• **TASK TO CARRY OUT**
Format the lines from the start of the records through the line containing "pos(131,53)", inclusive, as a numbered list, leaving out any blank lines.

(Data entries)
## Start
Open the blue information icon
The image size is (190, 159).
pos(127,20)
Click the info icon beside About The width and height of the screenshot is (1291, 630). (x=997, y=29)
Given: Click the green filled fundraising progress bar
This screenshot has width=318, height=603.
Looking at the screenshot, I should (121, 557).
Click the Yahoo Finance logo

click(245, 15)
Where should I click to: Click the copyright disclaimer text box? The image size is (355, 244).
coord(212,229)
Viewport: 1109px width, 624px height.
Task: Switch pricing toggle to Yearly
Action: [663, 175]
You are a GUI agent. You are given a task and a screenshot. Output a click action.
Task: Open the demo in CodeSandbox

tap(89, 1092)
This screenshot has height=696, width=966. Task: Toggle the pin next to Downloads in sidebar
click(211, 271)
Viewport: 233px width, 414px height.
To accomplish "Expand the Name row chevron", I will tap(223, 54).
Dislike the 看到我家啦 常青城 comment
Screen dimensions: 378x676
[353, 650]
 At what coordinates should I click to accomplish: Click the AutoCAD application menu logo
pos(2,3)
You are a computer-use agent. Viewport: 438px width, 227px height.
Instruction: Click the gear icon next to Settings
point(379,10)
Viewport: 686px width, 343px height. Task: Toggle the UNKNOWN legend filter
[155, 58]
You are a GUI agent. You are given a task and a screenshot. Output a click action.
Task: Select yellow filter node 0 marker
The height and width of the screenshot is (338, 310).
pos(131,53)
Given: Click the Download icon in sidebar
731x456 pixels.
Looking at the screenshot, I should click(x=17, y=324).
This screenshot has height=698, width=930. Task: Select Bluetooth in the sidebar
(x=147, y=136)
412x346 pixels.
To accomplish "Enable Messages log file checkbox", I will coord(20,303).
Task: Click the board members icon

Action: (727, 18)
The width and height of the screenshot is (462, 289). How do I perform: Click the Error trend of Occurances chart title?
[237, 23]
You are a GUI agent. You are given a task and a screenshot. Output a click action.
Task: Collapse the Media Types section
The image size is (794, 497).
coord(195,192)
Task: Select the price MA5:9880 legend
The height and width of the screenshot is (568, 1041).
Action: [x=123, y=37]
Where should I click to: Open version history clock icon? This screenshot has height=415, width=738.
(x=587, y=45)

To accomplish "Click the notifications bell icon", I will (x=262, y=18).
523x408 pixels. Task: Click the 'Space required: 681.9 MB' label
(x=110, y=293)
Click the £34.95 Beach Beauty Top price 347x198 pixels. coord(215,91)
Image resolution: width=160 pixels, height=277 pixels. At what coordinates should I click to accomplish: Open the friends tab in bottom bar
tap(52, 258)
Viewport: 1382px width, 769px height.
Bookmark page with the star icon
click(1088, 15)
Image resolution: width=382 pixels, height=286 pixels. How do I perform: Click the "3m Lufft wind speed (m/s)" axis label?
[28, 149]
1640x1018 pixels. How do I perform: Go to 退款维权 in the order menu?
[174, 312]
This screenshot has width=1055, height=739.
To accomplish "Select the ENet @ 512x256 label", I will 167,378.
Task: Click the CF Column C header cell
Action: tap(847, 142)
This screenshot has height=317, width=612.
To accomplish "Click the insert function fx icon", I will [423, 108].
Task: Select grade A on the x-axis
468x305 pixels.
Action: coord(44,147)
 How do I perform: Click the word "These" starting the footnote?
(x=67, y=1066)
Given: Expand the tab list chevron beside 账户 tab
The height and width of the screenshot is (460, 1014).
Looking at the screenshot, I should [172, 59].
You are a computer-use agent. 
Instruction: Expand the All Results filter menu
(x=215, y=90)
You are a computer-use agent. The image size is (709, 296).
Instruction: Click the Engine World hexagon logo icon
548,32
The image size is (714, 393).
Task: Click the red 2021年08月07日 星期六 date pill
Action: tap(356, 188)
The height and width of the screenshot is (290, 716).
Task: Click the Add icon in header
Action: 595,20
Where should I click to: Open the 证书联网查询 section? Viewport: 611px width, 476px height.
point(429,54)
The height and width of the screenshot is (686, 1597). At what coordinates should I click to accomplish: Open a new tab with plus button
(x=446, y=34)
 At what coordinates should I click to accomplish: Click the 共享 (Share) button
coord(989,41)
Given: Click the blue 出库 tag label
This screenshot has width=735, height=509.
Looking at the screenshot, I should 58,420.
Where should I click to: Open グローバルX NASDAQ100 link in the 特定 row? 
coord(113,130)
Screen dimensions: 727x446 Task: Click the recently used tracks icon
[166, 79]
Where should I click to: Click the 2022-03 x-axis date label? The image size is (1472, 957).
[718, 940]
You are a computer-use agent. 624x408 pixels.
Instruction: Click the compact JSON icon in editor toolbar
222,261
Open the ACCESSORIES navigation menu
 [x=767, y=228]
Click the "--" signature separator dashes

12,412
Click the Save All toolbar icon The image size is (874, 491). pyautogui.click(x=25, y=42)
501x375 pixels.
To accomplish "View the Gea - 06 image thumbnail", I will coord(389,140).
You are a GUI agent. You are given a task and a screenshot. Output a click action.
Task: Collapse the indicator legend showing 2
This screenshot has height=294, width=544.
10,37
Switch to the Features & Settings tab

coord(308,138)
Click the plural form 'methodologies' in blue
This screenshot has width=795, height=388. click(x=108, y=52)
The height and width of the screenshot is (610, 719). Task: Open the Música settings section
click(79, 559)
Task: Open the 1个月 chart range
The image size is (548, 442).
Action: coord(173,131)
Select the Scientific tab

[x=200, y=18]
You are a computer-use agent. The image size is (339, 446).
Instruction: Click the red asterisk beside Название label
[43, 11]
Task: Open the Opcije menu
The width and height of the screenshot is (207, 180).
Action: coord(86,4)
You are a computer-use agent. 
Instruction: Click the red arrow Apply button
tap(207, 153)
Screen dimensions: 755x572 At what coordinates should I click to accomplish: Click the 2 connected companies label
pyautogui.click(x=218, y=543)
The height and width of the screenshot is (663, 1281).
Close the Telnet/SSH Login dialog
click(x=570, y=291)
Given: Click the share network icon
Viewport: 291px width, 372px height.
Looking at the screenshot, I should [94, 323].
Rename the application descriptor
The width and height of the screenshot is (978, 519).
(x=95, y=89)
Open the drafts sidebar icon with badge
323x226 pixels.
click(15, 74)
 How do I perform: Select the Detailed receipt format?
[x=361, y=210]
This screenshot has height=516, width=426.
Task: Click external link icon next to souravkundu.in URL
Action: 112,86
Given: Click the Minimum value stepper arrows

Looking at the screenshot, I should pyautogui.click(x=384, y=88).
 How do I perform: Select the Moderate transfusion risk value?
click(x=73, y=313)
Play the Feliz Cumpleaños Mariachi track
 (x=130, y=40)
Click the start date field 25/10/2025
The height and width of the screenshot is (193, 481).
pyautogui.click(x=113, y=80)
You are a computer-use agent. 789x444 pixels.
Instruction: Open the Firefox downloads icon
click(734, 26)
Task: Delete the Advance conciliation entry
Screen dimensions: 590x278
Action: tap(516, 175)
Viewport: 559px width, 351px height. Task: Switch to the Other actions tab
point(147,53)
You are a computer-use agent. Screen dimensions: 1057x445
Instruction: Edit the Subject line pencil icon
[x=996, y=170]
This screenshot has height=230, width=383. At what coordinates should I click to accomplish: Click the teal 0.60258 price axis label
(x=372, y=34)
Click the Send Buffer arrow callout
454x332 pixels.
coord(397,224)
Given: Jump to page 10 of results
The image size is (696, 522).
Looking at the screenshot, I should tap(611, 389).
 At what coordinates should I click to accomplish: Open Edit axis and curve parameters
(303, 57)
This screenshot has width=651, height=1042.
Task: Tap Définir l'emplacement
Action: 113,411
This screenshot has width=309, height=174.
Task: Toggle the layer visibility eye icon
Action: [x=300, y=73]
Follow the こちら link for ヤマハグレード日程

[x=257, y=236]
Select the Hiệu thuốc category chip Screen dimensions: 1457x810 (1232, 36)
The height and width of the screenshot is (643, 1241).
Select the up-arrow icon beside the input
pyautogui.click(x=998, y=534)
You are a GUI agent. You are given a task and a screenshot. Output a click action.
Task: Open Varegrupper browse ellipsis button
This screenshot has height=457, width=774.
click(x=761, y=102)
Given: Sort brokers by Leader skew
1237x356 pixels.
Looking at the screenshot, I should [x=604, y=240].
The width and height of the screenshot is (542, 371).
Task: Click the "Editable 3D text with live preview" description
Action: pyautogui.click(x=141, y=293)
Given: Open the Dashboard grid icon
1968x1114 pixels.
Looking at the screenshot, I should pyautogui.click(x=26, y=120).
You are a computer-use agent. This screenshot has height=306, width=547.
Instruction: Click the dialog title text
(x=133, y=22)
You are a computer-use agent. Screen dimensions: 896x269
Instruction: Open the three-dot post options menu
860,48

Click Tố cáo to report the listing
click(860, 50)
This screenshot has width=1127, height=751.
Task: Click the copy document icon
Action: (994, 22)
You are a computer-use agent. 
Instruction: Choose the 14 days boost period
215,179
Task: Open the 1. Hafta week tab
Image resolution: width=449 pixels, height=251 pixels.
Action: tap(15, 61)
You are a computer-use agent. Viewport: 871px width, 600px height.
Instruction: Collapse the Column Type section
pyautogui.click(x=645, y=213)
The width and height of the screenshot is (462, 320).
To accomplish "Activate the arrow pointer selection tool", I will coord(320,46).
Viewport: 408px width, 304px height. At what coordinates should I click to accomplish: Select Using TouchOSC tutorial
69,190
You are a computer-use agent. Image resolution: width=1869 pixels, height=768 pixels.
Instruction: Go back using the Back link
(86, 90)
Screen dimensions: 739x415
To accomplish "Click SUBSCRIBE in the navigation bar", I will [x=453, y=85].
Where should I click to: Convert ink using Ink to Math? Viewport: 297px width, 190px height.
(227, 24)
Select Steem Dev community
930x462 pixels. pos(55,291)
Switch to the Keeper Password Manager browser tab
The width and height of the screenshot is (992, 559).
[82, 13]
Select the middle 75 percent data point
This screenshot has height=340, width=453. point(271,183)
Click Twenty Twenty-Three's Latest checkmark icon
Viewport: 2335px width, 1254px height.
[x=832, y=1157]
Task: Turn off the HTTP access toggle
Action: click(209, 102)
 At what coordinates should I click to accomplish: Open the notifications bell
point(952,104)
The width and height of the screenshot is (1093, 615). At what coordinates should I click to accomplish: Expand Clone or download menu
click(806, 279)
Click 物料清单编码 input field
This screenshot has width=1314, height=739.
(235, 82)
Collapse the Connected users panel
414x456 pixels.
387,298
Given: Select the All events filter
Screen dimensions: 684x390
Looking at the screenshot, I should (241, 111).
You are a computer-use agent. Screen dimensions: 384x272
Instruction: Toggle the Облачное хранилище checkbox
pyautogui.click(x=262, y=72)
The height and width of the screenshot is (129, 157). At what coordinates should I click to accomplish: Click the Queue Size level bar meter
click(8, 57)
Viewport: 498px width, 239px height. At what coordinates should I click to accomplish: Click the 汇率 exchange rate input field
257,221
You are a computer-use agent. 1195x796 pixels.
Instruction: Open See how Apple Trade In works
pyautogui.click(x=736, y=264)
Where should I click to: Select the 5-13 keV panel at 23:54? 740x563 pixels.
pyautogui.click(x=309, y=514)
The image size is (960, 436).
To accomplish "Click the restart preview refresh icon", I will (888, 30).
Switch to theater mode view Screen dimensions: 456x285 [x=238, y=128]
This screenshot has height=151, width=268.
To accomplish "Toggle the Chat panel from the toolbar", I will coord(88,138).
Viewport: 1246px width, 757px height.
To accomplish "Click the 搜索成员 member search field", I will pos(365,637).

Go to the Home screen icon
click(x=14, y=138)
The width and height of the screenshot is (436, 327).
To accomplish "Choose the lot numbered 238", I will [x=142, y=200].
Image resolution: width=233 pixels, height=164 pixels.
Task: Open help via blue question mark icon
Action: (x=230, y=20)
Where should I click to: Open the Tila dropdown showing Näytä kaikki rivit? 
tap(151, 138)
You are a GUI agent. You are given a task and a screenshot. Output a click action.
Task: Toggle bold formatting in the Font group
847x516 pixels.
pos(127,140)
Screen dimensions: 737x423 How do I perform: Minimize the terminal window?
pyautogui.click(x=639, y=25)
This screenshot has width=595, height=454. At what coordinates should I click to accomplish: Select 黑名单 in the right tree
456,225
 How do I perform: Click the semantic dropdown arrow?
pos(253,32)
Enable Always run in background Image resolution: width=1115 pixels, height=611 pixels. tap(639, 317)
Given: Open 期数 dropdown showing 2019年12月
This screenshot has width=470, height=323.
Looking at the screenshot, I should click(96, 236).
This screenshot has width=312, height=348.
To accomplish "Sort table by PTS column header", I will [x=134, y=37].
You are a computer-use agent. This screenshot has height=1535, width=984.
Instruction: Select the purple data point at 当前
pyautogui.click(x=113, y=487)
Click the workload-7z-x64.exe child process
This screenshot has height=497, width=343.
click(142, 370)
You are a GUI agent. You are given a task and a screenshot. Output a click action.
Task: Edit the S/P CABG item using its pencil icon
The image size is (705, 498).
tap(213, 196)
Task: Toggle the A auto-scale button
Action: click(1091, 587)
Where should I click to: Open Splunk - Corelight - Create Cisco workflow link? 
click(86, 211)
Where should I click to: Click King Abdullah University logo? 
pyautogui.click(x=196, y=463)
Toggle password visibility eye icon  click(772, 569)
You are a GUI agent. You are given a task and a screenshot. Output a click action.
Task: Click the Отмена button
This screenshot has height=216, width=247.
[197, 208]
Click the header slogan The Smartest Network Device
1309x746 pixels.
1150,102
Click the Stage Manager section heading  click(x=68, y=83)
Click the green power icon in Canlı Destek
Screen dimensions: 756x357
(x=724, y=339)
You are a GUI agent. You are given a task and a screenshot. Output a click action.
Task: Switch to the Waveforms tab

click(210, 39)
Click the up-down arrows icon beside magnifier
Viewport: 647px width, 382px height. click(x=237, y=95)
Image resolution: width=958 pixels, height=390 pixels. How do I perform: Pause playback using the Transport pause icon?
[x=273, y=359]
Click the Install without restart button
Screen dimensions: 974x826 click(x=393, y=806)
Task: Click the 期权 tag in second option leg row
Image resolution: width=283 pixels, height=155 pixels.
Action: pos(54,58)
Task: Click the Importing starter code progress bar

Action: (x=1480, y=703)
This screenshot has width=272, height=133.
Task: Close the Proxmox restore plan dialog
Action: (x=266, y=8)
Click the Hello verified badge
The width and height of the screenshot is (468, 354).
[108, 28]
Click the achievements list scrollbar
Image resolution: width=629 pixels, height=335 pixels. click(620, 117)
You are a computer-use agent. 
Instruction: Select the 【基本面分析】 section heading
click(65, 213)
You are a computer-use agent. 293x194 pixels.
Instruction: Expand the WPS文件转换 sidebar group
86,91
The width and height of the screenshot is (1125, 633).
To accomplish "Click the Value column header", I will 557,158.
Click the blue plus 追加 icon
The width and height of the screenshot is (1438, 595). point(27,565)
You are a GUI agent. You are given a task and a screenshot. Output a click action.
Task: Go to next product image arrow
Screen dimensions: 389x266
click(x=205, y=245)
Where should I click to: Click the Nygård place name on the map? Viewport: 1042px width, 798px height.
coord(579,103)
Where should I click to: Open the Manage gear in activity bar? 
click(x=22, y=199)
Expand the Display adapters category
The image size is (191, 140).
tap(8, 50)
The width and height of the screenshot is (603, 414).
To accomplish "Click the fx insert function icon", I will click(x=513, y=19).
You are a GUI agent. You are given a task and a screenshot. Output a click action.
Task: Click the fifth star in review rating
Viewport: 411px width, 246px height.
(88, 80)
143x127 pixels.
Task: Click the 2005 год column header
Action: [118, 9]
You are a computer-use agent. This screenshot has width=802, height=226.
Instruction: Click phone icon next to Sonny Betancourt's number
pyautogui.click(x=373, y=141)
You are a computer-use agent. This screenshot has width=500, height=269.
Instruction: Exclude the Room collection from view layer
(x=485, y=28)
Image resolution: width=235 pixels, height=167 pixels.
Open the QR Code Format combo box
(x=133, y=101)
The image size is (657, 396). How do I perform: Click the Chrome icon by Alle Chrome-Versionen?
## End
• **FINISHED ANSWER**
1. Open the blue information icon
2. The image size is (190, 159).
3. pos(127,20)
4. Click the info icon beside About The width and height of the screenshot is (1291, 630). (x=997, y=29)
5. Given: Click the green filled fundraising progress bar
6. This screenshot has width=318, height=603.
7. Looking at the screenshot, I should (121, 557).
8. Click the Yahoo Finance logo
9. click(245, 15)
10. Where should I click to: Click the copyright disclaimer text box? The image size is (355, 244).
11. coord(212,229)
12. Viewport: 1109px width, 624px height.
13. Task: Switch pricing toggle to Yearly
14. Action: [663, 175]
15. You are a GUI agent. You are given a task and a screenshot. Output a click action.
16. Task: Open the demo in CodeSandbox
17. tap(89, 1092)
18. This screenshot has height=696, width=966. Task: Toggle the pin next to Downloads in sidebar
19. click(211, 271)
20. Viewport: 233px width, 414px height.
21. To accomplish "Expand the Name row chevron", I will tap(223, 54).
22. Dislike the 看到我家啦 常青城 comment
23. Screen dimensions: 378x676
24. [353, 650]
25.  At what coordinates should I click to accomplish: Click the AutoCAD application menu logo
26. pos(2,3)
27. You are a computer-use agent. Viewport: 438px width, 227px height.
28. Instruction: Click the gear icon next to Settings
29. point(379,10)
30. Viewport: 686px width, 343px height. Task: Toggle the UNKNOWN legend filter
31. [155, 58]
32. You are a GUI agent. You are given a task and a screenshot. Output a click action.
33. Task: Select yellow filter node 0 marker
34. The height and width of the screenshot is (338, 310).
35. pos(131,53)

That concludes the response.